Schlimmer von Tag zu Tag
So geht es fort, über gut hundert Seiten hin. Man weiss nicht ob noch weitere Briefe ankommen werden. Was man daraus ablesen kann ist, über die Schicksale der Einzelnen hinaus, dass die Gemeinschaften sich immer weiter trennen und einander immer tiefer misstrauen. Dass die Methoden der Regierung aber auch jene des Widerstands immer mehr aus reiner Gewaltanwendung bestehen. Dass die Zivilbevölkerung am meisten zu leiden hat, mehr noch als die Kämpfer, die für sich selbst stehen und von vornherein beschlossen haben, ihr Leben aufs Spiel zu setzen. Ihr Umfeld von Mitkämpfern trägt sie, möglicherweise bis in den Tod. Die nicht kämpfenden Zivilisten, in erster Linie die Frauen, müssen ihr ganzes Umfeld, Nachbarn, Kinder, Familien, Bekannte, Kollegen, Flüchtlinge, mitschleppen. Ihr Leben von Tag zu Tag spielt sich in diesem leidvollen Umfeld ab. Die Regierungstruppen und besonders die verhassten und allgegenwärtigen Schabiha Milizen sind dafür da, ihnen das tägliche Leben so unerträglich wie möglich zu machen.

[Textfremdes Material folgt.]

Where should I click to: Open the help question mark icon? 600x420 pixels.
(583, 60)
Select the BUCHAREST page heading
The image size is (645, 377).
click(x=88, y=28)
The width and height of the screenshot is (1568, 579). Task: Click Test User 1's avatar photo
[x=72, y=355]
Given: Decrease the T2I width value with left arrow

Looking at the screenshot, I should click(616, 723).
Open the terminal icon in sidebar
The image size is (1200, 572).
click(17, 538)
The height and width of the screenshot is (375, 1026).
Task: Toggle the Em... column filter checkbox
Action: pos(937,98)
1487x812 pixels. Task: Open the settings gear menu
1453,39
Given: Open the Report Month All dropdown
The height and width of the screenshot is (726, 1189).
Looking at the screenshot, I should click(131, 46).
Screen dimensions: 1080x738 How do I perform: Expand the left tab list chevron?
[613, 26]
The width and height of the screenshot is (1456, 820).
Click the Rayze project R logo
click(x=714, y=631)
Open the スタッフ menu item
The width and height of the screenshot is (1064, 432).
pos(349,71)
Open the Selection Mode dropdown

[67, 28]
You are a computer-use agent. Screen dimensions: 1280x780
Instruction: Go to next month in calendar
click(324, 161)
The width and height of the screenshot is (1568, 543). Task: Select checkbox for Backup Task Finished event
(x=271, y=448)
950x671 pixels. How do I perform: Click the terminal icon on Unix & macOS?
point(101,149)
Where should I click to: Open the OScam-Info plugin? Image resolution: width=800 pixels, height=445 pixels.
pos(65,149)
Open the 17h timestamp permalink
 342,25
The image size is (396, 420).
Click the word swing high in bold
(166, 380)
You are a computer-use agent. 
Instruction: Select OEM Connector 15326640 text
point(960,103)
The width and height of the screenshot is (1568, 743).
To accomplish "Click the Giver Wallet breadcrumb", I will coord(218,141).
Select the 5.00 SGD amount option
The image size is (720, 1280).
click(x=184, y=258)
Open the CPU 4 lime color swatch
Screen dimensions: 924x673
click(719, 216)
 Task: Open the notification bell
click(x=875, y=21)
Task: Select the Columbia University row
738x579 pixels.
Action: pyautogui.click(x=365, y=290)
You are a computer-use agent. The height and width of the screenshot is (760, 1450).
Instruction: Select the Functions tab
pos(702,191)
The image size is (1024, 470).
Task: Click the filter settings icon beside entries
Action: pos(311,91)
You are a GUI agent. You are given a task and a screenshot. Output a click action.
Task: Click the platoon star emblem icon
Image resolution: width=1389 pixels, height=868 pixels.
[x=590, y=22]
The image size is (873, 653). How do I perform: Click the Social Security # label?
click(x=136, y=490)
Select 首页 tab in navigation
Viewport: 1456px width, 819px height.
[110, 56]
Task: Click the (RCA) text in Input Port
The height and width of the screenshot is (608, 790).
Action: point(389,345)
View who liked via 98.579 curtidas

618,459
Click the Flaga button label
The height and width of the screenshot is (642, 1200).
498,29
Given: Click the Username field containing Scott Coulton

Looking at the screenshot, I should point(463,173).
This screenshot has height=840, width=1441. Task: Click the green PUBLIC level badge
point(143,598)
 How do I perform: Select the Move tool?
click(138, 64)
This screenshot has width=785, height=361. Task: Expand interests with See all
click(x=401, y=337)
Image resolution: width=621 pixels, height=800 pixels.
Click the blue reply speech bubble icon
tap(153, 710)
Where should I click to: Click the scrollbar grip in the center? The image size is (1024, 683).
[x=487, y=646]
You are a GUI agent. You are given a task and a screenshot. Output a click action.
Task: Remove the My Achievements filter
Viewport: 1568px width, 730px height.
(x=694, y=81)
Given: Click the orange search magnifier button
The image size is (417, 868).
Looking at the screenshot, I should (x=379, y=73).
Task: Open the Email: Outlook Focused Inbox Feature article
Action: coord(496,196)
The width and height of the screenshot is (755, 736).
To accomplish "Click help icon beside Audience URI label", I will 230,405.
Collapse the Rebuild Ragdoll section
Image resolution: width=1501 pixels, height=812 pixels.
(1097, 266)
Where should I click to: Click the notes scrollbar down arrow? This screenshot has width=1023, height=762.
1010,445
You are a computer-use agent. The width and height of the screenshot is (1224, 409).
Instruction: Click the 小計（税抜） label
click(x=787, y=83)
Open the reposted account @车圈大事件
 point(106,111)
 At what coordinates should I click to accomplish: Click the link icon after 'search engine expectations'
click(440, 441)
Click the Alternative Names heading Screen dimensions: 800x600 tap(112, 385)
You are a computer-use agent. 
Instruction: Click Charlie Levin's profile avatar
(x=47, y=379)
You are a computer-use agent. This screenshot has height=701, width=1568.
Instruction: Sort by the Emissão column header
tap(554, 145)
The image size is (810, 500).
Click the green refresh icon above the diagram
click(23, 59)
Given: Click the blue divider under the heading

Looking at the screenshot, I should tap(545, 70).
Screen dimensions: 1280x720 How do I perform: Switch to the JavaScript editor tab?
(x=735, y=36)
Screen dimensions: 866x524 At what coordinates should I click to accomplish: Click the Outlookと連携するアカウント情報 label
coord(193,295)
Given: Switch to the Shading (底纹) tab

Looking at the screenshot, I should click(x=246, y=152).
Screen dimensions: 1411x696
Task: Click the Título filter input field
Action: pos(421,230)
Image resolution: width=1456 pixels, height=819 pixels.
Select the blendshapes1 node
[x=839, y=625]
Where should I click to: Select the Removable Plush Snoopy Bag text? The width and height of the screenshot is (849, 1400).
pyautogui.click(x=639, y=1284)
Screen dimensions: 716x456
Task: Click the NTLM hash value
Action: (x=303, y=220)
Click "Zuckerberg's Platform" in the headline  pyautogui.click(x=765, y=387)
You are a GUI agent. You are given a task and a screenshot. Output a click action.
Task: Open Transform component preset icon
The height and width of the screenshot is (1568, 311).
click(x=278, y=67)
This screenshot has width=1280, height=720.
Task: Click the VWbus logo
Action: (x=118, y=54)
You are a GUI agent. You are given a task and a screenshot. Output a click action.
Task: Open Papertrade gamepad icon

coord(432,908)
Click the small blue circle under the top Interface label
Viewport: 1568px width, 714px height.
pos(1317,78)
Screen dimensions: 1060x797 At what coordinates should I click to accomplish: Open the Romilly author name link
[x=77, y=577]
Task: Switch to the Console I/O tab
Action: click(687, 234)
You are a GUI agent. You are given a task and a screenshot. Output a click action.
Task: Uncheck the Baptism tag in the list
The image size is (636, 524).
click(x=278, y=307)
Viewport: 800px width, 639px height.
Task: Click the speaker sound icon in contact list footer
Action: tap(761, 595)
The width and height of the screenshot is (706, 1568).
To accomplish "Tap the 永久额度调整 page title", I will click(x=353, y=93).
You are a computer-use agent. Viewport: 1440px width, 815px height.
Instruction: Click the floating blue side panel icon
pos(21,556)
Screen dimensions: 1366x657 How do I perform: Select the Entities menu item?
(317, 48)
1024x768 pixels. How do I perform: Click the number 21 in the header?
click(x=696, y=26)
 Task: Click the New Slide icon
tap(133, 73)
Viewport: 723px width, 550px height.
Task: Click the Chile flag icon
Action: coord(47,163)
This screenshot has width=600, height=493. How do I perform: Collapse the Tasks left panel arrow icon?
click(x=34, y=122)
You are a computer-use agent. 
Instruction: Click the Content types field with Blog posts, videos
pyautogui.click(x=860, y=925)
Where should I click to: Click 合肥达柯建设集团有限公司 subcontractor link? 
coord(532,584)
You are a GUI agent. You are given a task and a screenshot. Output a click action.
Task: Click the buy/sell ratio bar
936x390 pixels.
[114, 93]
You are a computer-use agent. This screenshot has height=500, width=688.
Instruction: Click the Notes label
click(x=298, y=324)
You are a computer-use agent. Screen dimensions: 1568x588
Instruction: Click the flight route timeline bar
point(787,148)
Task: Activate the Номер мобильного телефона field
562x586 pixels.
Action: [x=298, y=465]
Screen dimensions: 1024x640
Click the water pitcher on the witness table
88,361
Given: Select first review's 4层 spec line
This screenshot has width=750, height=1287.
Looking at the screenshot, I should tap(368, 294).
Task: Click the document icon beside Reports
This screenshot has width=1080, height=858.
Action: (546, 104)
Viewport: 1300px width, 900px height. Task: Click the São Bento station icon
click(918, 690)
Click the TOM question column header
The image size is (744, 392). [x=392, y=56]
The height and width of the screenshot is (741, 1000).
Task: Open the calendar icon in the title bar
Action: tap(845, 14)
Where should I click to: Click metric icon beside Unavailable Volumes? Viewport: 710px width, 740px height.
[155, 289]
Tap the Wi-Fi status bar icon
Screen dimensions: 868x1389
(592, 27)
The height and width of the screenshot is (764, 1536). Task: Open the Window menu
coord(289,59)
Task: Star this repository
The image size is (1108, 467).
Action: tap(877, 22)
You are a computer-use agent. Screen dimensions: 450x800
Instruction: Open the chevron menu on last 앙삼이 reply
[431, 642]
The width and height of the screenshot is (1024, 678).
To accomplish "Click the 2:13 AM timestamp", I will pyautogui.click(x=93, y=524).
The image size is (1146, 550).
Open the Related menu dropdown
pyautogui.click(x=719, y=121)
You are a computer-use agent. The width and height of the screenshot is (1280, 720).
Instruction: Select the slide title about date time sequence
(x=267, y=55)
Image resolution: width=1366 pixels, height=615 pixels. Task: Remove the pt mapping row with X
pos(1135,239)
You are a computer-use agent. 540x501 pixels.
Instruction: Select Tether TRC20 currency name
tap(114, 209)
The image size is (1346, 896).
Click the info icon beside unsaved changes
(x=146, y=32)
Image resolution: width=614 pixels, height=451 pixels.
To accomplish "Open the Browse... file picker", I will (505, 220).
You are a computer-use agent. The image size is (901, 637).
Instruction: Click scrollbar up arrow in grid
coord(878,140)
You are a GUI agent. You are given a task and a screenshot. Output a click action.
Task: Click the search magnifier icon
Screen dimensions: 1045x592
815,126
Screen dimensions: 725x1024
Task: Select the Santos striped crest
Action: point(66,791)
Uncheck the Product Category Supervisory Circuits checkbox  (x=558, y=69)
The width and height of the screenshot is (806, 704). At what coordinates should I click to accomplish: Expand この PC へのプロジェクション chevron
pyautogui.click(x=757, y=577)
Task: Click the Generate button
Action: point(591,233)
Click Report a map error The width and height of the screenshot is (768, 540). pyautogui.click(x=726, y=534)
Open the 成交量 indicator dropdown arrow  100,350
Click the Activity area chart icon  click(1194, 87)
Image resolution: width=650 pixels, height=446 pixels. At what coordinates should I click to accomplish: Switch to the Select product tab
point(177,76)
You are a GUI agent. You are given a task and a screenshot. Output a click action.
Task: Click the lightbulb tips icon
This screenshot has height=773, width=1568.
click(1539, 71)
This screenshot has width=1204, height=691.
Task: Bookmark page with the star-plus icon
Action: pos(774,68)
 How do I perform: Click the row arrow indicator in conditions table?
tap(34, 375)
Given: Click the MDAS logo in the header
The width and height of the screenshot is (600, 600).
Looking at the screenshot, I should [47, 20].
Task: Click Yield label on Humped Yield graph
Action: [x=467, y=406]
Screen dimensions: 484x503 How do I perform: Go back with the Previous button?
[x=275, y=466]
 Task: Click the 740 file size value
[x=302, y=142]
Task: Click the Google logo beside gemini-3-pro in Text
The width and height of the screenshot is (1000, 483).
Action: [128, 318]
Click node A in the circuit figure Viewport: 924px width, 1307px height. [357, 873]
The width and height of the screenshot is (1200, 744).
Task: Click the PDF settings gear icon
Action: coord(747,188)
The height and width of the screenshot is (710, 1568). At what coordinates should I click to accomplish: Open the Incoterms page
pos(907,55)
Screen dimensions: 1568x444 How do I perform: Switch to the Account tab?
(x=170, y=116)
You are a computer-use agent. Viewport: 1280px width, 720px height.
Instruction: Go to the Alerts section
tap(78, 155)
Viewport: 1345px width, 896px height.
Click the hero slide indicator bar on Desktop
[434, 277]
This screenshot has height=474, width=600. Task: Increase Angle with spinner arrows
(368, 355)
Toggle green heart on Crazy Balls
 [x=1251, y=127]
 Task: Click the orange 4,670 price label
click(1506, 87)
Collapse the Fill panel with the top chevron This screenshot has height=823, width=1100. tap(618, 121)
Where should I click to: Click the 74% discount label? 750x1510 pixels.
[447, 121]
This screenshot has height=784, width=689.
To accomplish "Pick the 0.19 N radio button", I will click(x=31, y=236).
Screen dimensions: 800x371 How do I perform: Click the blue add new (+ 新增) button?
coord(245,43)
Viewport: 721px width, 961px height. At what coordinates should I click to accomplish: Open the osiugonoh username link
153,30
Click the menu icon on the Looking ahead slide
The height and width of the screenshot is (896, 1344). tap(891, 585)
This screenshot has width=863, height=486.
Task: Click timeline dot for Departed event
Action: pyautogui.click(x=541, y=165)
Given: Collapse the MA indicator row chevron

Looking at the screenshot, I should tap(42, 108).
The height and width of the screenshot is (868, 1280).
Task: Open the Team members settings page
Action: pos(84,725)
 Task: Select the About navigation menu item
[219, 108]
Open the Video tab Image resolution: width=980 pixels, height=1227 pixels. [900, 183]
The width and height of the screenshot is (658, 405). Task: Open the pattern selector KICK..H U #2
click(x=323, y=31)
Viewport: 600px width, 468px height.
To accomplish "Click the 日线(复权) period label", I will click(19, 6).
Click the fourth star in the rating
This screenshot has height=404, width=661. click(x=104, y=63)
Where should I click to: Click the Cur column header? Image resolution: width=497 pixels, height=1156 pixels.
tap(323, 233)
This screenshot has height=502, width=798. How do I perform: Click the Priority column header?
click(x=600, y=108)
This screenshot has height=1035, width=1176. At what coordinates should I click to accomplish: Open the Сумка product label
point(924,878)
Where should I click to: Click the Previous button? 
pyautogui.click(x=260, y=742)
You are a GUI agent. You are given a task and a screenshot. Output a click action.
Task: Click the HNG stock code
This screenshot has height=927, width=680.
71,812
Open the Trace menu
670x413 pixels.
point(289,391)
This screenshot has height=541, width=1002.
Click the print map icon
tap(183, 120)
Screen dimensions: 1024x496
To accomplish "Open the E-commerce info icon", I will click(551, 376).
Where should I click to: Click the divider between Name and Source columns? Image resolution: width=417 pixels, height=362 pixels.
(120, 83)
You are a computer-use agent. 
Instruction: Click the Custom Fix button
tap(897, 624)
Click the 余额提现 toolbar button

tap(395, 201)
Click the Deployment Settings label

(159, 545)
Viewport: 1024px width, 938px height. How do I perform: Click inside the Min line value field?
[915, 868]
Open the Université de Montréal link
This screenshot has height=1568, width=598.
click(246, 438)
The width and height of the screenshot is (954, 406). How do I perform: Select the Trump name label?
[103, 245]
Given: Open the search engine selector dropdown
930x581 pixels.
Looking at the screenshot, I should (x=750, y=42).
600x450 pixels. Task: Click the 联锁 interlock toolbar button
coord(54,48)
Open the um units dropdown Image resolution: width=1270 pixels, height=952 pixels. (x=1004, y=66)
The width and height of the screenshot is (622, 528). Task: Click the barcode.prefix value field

Wie lange hält es die Bevölkerung aus?
Wenn es eine Schwachstelle im Widerstand gegenüber dem Regime gibt, liegt sie wahrscheinlich dort. Assad und seine Schergen versuchen mit allen Mitteln, die sie sich ausmalen können, den widerspenstigen Hauptmassen der syrischen Bevölkerung das Leben dermassen schwer zu machen, dass sie aufgeben und sich über kurz oder lange, ausgemergelt und gebrochenen Willens, ihrem Druck fügen.- Ob ihnen das das über Monate und vielleicht über Jahre hinweg doch noch gelingen kann?